Substituents effects on activity of kynureninase from Homo sapiens and Pseudomonas fluorescens.

A series of substituted kynurenines (3-bromo-DL, 3-chloro-DL, 3-fluoro-DL, 3-methyl-DL, 5-bromo-L, 5-chloro-L, 3,5-dibromo-L and 5-bromo-3-chloro-DL) have been synthesized and tested for their substrate activity with human and Pseudomonas fluorescens kynureninase. All of the substituted kynurenines examined have substrate activity with both human as well as P. fluorescens kynureninase. For the human enzyme, 3- and 5-substituted kynurenines have kcat and kcat/Km values higher than L-kynurenine, but less than that of the physiological substrate, 3-hydroxykynurenine. However, 3,5-dibromo- and 5-bromo-3-chlorokynurenine have kcat and kcat/Km values close to that of 3-hydroxykynurenine with human kynureninase.

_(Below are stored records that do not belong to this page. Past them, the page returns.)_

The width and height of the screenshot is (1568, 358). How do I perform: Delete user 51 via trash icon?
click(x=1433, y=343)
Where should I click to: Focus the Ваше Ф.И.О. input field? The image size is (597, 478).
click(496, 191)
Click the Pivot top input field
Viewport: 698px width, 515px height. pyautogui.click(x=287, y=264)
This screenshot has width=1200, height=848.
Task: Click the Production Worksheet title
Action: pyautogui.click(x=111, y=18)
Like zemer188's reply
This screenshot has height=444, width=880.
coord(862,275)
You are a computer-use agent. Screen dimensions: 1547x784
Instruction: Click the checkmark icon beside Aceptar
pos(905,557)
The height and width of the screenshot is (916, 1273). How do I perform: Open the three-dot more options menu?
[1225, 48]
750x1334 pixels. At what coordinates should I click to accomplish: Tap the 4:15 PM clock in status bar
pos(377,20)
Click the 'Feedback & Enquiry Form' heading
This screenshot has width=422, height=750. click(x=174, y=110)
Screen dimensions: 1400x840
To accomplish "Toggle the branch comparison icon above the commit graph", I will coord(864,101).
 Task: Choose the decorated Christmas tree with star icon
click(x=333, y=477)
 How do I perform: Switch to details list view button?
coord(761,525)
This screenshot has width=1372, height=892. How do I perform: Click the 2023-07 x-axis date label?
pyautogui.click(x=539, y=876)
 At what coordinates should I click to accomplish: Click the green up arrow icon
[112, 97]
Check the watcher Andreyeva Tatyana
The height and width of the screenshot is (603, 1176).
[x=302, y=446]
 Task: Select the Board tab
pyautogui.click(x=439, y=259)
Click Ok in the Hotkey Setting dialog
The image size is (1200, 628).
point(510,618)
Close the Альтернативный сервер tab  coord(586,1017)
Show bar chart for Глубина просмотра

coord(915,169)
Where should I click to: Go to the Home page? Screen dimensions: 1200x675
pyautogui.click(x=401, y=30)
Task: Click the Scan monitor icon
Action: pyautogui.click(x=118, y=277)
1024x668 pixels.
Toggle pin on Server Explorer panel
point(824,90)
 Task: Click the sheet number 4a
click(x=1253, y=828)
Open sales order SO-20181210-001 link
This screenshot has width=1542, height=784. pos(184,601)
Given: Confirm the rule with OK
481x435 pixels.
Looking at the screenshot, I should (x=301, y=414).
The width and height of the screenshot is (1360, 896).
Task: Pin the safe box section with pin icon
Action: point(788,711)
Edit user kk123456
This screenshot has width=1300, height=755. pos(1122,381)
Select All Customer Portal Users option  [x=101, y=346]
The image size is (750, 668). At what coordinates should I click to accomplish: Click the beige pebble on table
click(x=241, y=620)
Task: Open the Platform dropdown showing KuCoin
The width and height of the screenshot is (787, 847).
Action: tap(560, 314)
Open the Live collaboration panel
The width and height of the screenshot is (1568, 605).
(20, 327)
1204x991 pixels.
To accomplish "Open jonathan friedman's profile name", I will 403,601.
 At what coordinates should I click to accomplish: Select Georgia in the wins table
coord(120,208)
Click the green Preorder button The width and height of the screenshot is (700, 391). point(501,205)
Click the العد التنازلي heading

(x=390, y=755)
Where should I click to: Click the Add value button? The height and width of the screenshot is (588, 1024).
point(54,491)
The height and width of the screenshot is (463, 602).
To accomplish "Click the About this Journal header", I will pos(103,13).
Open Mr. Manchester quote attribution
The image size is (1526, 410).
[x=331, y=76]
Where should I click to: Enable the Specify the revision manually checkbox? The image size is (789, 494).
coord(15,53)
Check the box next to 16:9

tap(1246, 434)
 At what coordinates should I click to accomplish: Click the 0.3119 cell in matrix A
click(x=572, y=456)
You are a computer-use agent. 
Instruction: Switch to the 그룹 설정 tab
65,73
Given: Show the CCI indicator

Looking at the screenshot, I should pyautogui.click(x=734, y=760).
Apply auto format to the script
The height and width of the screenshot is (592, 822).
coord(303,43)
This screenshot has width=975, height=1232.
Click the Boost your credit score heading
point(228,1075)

The effects of the 3-halo substituents on the reactivity with human kynureninase may be due to electronic effects and/or halogen bonding. In contrast, for the bacterial enzyme, 3-methyl, 3-halo and 3,5-dihalokynurenines are much poorer substrates, while 3-fluoro, 5-bromo, and 5-chlorokynurenine have kcat and kcat/Km values comparable to that of its physiological substrate, L-kynurenine. Thus, 5-bromo and 5-chloro-L-kynurenine are good substrates for both human as well as bacterial enzyme, indicating that both enzymes have space for substituents in the active site near C-5. The increased activity of the 5-halokynurenines may be due to van der Waals contacts or hydrophobic effects. These results may be useful in the design of potent and/or selective inhibitors of human and bacterial kynureninase.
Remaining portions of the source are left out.